The only vehicles exempt from the MOT requirement are those less than three years old from their date of first registration. Insurance, however, is required for every vehicle that is taxed and not declared off the road.

How Long the Replacement V5C Takes

The vehicle’s tax status updates in the DVLA’s electronic database almost immediately after you complete the transaction, regardless of which method you used. The physical replacement V5C logbook takes longer. If you applied online, you should receive it within five to seven working days.6GOV.UK. Get a Vehicle Log Book (V5C) If you applied by post using a V62 form at the Post Office, expect the new logbook to arrive within about four weeks, as the postal route involves additional manual processing. If the document does not arrive after that period, contact the DVLA directly to check on the status.

What the Tax Actually Costs

The amount of vehicle excise duty depends on the car. For most petrol, diesel, alternative fuel, and zero-emission cars registered on or after 1 April 2017, the standard annual rate from April 2026 is £200 for a 12-month payment. Paying by direct debit in monthly instalments costs £210 for the year, and a single six-month payment is £105. Cars that had a list price above £40,000 when new pay an additional £440 per year on top of the standard rate for the first five years from the second licence onwards. For zero-emission cars registered on or after 1 April 2025, the expensive car threshold is £50,000.7GOV.UK. V149 Rates of Vehicle Tax – April 2026

First-year rates for newly registered cars still vary by CO2 emissions, so a brand-new car’s initial tax bill could be higher or lower. After the first year, the flat standard rate above applies.

Penalties for Not Taxing

Letting your tax lapse is not a grey area. The DVLA enforces automatically and the fines escalate quickly.

  • Late licensing penalty: If you are the registered keeper of an untaxed vehicle, the DVLA issues an £80 penalty automatically, reduced to £40 if you pay within 33 days. Ignore it and the debt goes to a collection agency.
  • Using an untaxed vehicle on a public road: The DVLA issues an out-of-court settlement of £30 plus one and a half times the outstanding tax. If you do not pay, the offence can go to a magistrates’ court where the maximum penalty is £1,000 or five times the tax due, whichever is greater. Your vehicle can also be clamped, with additional release fees on top.
  • Keeping an untaxed vehicle (even off road without a SORN): The same out-of-court settlement applies: £30 plus one and a half times the outstanding tax, with the same court maximum of £1,000 or five times the tax due.

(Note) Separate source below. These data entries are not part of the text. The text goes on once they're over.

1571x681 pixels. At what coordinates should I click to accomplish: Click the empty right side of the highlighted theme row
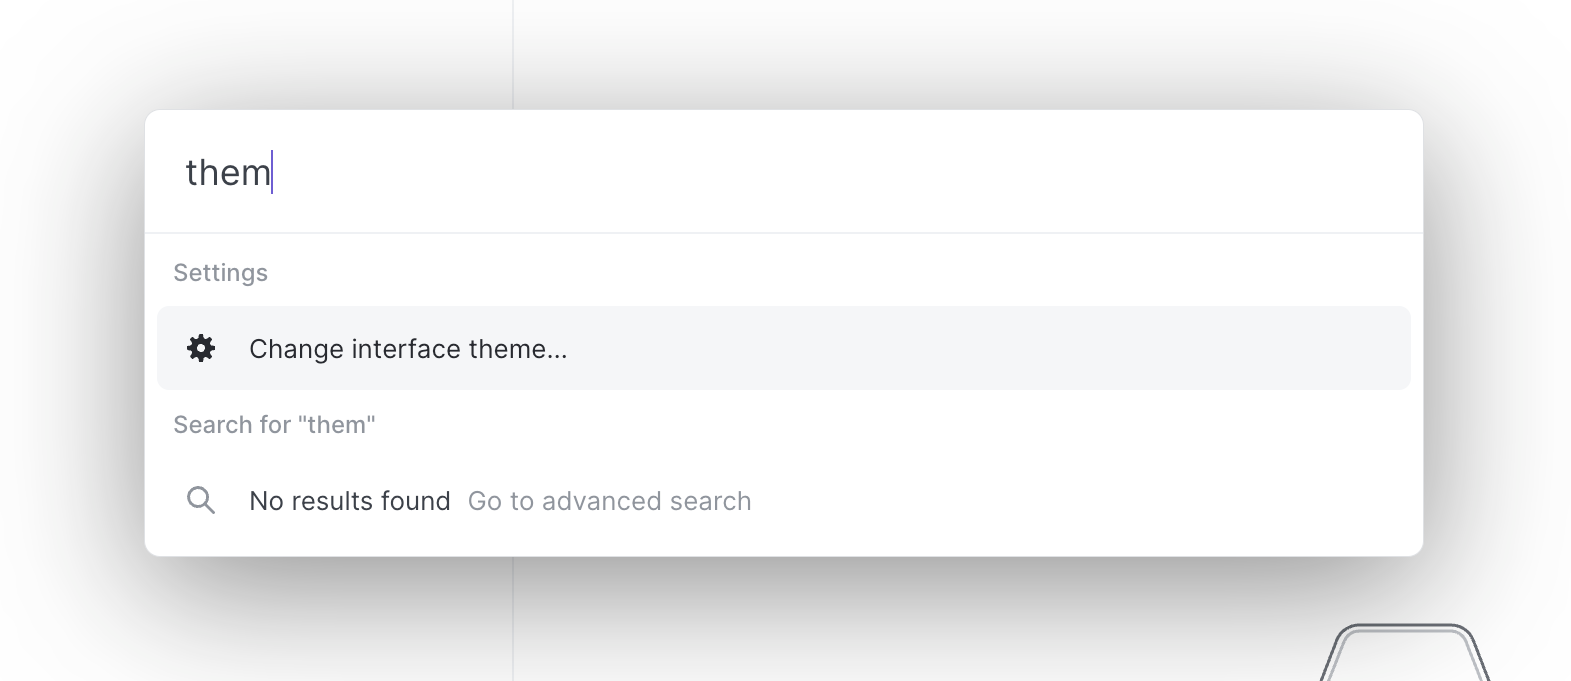click(1100, 348)
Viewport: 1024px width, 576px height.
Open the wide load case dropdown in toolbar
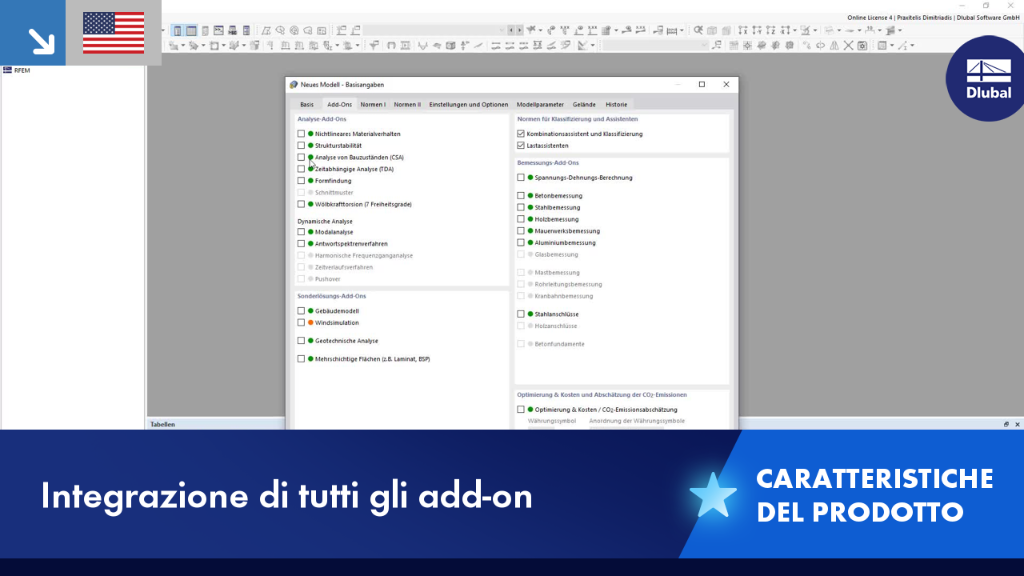click(435, 30)
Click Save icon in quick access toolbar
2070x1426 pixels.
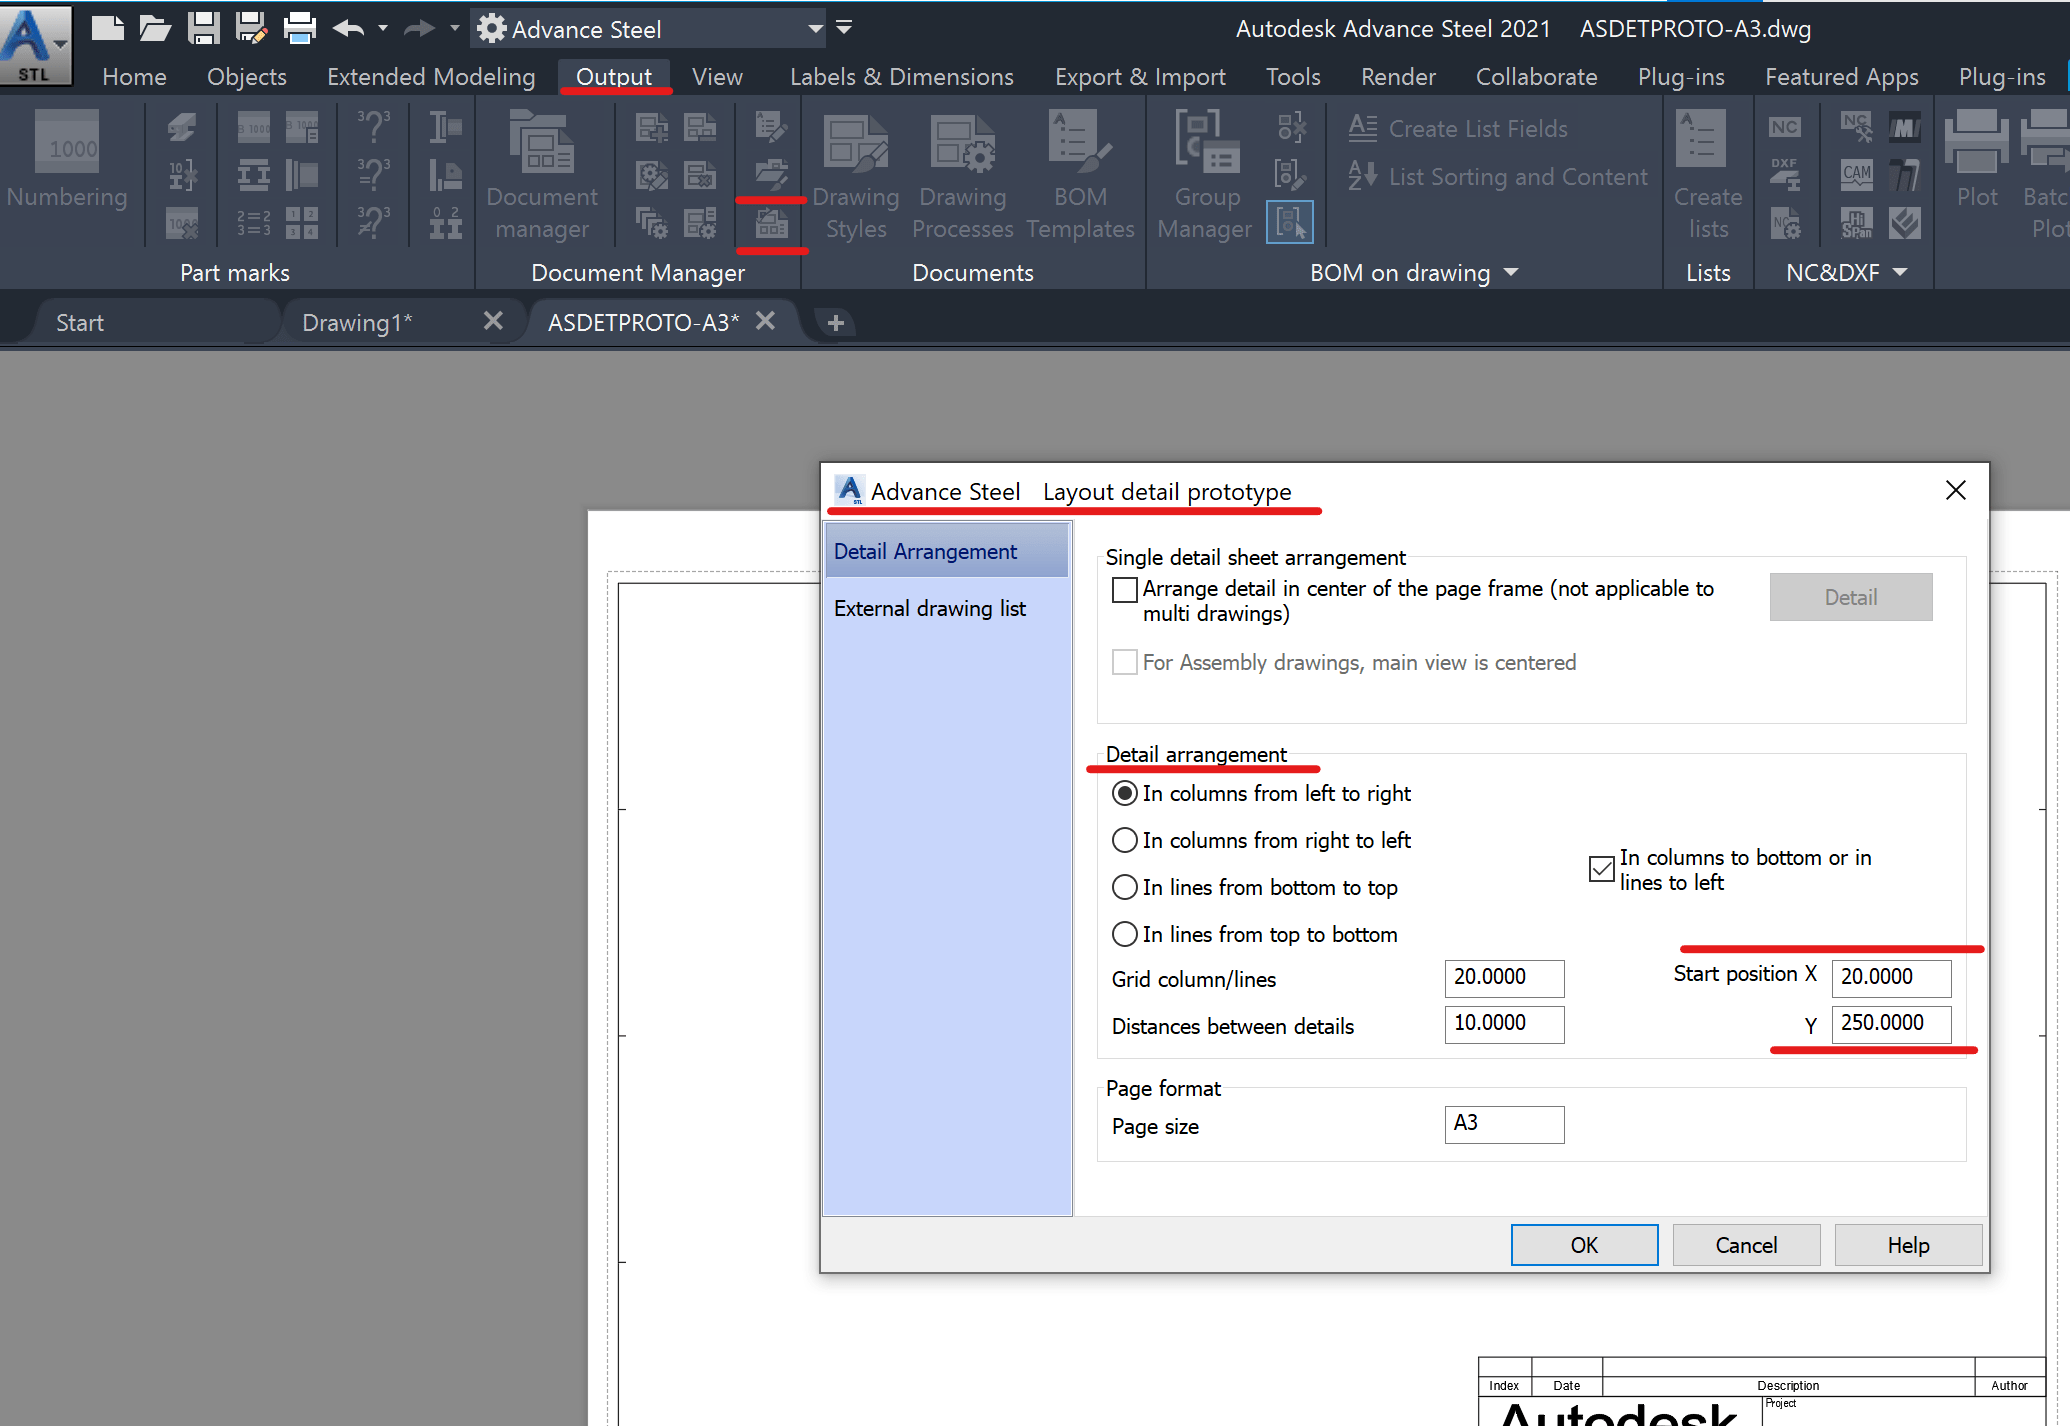pyautogui.click(x=203, y=28)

These are not theoretical threats. The DVLA identifies untaxed vehicles from its own register and through automatic number plate recognition cameras on public roads.8Driver & Vehicle Licensing Agency. DVLA Enforcement of Vehicle Tax, Registration and Insurance Offences

Declaring SORN If You Cannot Tax Immediately

If you cannot tax your vehicle right away, whether because the MOT has lapsed, insurance is not in place, or you simply do not intend to drive it, you must make a Statutory Off Road Notification (SORN). A SORN tells the DVLA the vehicle is being kept off the public road and exempts you from the requirement to tax and insure it. Without either valid tax or a SORN in force, the DVLA automatically issues the £80 late licensing penalty described above.9GOV.UK. When You Need to Make a SORN – Overview

You can declare SORN online at GOV.UK, by phone, or by post. A SORN lasts until you tax the vehicle again or transfer it to a new keeper. One point that catches people out: a SORN does not transfer with the vehicle when it is sold, so a buyer cannot rely on the previous owner’s SORN and must either tax or declare a new one immediately.